What’s going on? Multiple factors are at work. The recovery from the recession and housing bust has been underway since at least 2012. But every major up-cycle in home prices eventually runs out of fuel because buyers’ incomes can’t keep pace with price increases. Once buyers begin balking, sales start to soften — note that June saw existing home sales nationwide on the decline for the third straight month — and inventories of available properties slowly begin to accumulate. Inventories of listings at the entry-level price range generally remain low and continue to sell fast, sometimes with multiple offers. But upper-bracket listings tend to be relatively more available and sell more slowly. Sometimes it takes six to 12 months to sell them, according to Lawrence Yun, chief economist of the National Association of Realtors.
Jonathan Miller — a nationally known appraiser active in metropolitan New York, Philadelphia, Miami and Los Angeles — told me the pattern he sees almost everywhere is “soft at the top” tier of the price spectrum and “tighter as you move lower in price.” He advises potential buyers to keep a close eye on local sales statistics, because declining sales point to more price reductions in the future.
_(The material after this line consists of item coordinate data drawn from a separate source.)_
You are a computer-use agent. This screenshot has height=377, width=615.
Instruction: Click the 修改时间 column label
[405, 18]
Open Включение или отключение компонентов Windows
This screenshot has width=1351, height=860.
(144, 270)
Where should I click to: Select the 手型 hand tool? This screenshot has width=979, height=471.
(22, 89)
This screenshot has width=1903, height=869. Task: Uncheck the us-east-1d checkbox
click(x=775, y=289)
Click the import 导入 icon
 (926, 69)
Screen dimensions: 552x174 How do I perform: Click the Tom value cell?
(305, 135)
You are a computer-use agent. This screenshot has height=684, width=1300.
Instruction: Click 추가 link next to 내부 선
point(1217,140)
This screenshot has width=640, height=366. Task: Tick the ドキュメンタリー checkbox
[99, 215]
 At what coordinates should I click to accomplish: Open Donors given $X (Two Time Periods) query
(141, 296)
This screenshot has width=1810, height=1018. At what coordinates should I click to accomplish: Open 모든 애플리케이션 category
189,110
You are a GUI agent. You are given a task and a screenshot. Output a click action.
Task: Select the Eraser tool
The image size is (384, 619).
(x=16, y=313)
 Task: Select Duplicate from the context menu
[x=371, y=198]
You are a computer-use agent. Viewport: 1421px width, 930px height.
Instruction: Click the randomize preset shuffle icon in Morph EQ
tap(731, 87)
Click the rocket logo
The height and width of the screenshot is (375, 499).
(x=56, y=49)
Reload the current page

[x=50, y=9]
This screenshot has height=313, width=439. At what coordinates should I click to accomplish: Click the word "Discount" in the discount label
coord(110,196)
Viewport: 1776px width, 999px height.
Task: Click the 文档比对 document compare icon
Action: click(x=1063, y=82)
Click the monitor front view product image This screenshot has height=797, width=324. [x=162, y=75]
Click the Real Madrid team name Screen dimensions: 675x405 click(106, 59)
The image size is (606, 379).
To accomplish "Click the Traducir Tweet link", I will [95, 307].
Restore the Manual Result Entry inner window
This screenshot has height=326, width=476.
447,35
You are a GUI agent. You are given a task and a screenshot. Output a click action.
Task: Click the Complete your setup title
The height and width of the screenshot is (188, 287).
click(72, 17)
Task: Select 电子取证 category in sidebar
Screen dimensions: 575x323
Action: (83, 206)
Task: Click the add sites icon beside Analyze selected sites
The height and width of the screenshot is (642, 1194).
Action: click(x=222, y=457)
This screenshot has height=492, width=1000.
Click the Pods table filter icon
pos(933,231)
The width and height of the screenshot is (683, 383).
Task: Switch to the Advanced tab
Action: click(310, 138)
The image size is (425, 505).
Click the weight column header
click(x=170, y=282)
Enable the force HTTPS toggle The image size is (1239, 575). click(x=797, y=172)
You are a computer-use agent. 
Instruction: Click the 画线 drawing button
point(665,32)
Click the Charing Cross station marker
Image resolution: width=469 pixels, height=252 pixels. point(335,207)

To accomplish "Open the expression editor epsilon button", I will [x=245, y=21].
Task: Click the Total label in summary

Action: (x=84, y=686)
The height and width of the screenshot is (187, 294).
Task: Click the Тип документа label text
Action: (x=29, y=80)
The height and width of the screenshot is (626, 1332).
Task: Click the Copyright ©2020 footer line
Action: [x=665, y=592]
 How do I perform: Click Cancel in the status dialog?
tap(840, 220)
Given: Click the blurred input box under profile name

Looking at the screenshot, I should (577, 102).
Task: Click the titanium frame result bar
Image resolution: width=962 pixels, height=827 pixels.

Here’s what could be another emerging trend, which turned up in the Redfin luxury sales study: Small but noticeable numbers of homeowners who live in high-cost, high-tax states such as New York and California appear to be fleeing to lower-tax markets. Some communities in Florida, Nevada and Washington are seeing unusually large price jumps in sales of upper bracket homes. Buyers aren’t reticent about their reasons either: Congress’ $10,000 cap on deductions of state and local property and incomes taxes. You might think local taxes are no big deal for well-off owners, but consider this: One house listed for $12 million in Massachusetts came with a $101,346 local real-estate tax bill.